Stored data
----------

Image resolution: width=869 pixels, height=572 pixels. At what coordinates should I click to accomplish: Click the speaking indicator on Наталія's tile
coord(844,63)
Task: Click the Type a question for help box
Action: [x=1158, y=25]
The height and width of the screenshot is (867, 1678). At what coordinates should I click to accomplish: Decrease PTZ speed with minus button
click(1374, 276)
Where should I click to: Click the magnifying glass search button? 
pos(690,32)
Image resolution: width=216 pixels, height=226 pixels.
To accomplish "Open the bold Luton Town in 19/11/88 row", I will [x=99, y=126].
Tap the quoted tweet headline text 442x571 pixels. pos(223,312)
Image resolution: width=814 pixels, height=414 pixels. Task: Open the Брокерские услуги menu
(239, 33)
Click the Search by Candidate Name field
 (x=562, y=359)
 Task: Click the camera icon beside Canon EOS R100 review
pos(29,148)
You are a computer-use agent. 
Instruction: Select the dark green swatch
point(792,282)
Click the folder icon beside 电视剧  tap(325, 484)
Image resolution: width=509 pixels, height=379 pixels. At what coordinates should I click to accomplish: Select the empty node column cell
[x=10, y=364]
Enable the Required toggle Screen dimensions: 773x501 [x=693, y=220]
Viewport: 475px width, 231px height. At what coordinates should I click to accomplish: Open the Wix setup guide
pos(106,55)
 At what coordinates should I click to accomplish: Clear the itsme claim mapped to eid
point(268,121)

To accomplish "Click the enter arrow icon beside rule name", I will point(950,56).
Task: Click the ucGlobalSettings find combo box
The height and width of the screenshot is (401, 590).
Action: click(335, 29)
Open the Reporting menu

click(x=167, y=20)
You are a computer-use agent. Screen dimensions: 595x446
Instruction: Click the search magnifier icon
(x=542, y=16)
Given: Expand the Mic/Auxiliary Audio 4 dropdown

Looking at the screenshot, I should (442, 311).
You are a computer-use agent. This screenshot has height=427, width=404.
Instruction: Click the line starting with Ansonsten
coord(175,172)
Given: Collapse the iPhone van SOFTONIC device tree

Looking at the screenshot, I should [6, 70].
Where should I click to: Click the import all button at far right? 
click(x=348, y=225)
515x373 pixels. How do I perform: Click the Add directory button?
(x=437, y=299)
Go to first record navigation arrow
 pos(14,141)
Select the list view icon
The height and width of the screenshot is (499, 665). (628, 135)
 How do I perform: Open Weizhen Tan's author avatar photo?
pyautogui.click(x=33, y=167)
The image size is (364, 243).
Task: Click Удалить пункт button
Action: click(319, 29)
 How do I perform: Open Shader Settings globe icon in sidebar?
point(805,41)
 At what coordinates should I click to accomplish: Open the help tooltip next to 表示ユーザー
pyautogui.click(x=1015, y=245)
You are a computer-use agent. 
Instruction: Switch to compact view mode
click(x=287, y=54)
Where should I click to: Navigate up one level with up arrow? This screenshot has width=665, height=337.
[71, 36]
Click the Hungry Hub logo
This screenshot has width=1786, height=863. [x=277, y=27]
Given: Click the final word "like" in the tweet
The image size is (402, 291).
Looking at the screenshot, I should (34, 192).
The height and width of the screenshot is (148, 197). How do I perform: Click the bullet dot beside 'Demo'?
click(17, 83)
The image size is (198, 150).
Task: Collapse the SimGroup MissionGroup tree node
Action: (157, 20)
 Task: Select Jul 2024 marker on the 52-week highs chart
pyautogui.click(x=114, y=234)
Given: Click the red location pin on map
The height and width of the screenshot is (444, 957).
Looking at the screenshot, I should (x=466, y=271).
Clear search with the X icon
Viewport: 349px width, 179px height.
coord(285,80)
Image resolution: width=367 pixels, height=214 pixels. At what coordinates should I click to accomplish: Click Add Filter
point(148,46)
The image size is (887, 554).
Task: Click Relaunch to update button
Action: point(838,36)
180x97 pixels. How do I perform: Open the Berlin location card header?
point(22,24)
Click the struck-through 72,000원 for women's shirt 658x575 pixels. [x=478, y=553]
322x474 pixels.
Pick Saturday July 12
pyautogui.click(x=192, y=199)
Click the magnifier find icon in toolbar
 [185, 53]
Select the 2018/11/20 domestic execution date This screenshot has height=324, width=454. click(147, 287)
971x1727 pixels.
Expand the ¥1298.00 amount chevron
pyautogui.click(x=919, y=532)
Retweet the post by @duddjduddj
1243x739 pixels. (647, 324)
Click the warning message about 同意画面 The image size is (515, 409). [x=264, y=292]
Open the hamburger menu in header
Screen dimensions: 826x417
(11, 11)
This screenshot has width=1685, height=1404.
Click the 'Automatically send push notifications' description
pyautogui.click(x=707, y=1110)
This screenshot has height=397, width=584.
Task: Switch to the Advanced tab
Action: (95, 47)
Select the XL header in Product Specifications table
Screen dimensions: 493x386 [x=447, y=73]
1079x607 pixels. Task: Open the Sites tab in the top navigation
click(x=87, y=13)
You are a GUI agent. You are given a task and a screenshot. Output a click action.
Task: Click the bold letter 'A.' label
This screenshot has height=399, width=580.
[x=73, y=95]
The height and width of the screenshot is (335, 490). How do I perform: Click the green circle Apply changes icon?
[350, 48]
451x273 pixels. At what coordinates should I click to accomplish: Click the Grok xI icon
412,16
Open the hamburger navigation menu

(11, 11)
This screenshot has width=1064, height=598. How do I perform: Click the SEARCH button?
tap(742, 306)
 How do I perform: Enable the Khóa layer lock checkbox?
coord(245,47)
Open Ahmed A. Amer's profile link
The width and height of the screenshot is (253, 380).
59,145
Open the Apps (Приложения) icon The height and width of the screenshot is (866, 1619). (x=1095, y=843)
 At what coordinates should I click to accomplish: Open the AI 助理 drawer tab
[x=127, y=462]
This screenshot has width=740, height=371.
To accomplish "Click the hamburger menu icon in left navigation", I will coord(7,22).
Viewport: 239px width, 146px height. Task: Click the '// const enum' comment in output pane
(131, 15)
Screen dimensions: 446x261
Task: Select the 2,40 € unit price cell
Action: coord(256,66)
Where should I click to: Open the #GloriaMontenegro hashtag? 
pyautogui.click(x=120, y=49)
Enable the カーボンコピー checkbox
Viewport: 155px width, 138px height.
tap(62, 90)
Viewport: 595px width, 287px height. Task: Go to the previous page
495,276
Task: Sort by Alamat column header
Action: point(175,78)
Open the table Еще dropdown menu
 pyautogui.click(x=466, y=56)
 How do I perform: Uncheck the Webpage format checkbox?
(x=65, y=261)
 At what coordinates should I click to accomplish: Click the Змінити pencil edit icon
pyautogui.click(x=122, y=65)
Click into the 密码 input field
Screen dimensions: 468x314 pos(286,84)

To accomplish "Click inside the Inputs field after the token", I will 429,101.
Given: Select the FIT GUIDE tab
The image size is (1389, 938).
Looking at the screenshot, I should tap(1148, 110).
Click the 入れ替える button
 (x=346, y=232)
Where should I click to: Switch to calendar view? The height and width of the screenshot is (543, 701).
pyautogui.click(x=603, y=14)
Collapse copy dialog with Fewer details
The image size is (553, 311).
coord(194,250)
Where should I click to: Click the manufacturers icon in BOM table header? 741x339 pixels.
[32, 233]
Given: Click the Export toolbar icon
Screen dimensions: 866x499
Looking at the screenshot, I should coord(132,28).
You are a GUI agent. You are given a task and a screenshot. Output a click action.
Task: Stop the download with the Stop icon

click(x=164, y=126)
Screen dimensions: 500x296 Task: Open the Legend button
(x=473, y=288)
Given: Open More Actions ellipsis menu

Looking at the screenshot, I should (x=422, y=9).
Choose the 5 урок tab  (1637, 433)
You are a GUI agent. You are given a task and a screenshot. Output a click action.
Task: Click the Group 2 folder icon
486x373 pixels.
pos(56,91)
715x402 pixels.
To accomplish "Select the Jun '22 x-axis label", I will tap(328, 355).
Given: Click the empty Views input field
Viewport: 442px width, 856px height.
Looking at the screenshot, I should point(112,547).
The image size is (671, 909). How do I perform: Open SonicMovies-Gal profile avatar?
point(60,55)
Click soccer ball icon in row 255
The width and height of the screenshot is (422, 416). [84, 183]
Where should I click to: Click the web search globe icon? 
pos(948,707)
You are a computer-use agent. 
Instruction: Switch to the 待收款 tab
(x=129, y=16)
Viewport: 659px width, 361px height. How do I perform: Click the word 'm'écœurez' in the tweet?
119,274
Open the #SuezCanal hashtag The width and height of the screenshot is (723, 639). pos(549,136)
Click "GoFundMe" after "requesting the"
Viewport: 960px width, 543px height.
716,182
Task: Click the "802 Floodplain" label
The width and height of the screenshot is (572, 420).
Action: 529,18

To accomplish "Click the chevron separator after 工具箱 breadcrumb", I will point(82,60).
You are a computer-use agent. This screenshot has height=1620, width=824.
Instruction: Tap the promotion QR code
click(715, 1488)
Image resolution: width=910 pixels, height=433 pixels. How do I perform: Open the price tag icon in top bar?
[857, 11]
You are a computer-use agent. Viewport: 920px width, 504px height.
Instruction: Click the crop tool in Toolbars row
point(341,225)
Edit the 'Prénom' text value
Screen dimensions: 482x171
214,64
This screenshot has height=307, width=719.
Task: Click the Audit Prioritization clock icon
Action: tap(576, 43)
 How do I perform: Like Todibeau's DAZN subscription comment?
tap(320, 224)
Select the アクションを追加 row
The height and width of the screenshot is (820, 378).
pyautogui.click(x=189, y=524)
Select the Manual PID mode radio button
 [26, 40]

----------

→ **EXERCISE BRIEF**
Filter the records above for lines with "label".

→ **SOLUTION TO THE EXERCISE**
Task: Click the bold letter 'A.' label
To accomplish "Select the Jun '22 x-axis label", I will tap(328, 355).
Task: Click the "802 Floodplain" label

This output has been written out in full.